Continuano i tagli alle stime di crescita dell'economia globale con numeri che continuano a diminuire. Ma ciò che preoccupa il popolo degli osserrvatori non è tanto il fatto che il range continuni a rimpicciolirsi, quanto la sostenibilità di una crescita futura che potrebbe venir meno. Infatti alla base del continuo limare, da parte delle grandi orgnaizzazioni internazionali, ci sono fattori come il debito nazionale cinese, sul quale anche il FMI recentemente ha lanciato un allarme, le tensioni geopolitiche, variabili difficilmente gestibili sul lungo periodo, e soprattutto la volatilità dei mercati stessi derivante dalla consapevolezza delle precedeni due voci.

Cosa significa questo?

Che per quanto la Banca Mondiale abbia decretato la prossima crescita globale intorno al 2,4% invece del precednete 2,9% per il 2016 (2,8% nel 2017), resta comunque la preoccupazione che questa cifra potrà cambiare nuovamente, soprattuto se si pensa che la precedente valutazione era avvenuta solo a gennaio di quest'anno, quindi circa 6 mesi fa. Appare preoccupato di ciò anche Stefan Kreuzkamp, Chief Investment Officer di Deutsche AM che teme, tra tutto, le conseguenze di una perdita di controllo da parte del governo cinese qualora il fantasma del debito, non solo cinese, esploda sui mercati. Resta aperta anche la questione dei rialzi dei tassi da parte della Fed, con un'incognita che è diventata snervante per i mercati e che evidenzia anche una debolezza di fondo delle economie nonostante i numerosi stimoli ricevuto dalle banche centrali.
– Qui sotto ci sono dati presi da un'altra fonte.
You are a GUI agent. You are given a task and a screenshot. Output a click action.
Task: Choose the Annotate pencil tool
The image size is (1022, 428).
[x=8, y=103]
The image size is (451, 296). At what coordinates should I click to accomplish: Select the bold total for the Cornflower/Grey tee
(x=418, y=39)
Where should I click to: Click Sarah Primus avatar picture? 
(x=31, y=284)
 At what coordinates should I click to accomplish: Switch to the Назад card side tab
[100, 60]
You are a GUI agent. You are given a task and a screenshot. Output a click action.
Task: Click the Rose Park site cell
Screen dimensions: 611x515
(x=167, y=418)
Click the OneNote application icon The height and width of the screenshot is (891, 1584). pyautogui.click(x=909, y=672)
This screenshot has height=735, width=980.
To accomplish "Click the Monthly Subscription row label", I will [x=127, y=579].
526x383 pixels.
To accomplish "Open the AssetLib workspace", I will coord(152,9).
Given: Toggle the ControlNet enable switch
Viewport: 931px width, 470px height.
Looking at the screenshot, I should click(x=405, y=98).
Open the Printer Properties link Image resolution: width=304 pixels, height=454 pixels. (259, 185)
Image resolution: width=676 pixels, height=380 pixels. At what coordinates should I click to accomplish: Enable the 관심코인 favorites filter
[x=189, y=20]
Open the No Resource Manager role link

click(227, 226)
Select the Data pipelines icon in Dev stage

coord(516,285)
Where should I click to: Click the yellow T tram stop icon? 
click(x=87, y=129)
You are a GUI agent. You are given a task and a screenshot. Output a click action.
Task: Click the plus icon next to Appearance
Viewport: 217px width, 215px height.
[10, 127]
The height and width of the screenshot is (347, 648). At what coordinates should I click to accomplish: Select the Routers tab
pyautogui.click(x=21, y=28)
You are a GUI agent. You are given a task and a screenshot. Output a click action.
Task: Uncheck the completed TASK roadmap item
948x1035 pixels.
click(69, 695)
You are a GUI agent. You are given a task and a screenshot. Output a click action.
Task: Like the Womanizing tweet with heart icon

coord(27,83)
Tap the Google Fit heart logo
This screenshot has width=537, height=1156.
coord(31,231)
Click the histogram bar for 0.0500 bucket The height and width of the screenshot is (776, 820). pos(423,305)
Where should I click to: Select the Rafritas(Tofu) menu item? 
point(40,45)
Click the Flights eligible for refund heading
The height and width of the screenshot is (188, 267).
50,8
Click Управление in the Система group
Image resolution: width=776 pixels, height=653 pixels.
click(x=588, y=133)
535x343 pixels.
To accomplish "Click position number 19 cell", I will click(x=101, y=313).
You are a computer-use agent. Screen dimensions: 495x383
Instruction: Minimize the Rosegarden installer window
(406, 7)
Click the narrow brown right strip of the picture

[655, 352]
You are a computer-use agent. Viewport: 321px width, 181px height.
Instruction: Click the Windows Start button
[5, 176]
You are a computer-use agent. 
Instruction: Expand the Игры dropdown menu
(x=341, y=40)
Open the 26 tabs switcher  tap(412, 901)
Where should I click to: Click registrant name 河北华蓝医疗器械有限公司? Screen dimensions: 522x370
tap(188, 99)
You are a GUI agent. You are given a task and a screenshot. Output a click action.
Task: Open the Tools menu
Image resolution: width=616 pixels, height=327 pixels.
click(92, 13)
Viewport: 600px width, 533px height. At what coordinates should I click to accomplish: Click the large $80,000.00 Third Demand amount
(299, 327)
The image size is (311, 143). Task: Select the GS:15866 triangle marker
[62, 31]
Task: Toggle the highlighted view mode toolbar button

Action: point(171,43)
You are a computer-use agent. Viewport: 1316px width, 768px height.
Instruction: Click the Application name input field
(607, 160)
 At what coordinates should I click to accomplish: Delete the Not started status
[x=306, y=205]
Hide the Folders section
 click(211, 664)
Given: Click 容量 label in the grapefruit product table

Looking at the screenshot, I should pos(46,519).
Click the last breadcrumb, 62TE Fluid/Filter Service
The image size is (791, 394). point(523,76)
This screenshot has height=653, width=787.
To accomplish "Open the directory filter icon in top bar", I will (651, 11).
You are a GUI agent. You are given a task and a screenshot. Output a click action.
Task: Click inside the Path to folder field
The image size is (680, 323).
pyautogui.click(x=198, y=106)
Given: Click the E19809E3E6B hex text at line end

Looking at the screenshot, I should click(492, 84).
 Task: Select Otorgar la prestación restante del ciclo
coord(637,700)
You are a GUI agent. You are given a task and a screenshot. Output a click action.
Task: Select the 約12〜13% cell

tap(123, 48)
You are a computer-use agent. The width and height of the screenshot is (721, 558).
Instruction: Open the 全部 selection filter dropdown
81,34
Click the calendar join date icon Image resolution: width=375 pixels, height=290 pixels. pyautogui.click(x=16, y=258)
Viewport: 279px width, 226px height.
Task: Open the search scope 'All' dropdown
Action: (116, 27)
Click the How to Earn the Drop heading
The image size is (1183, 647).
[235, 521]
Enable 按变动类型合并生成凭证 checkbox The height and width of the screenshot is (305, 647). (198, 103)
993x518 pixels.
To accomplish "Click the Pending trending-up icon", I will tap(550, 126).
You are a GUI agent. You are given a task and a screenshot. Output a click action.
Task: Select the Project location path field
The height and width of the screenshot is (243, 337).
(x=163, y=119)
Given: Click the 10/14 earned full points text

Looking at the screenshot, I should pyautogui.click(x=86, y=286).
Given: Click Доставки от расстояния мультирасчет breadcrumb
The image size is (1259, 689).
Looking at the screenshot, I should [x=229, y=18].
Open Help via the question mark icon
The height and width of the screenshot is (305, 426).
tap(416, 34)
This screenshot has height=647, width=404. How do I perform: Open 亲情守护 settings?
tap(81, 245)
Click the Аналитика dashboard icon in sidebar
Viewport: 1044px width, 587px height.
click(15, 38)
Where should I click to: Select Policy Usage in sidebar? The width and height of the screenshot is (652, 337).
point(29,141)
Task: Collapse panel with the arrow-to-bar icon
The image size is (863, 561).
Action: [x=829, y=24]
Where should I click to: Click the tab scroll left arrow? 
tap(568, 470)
In questo caso le previsioni di Deutsche AM confermano altri due rialzi entro il marzo del 2017, che dovrebbero sancire la fine della debolezza del biglietto verde rispetto all'euro a sua volta ancora oggetto di nuove misure accomodanti da parte della Bce, ma anche per questo si preferisce restare neutral sull'azionario a stelle e strisce.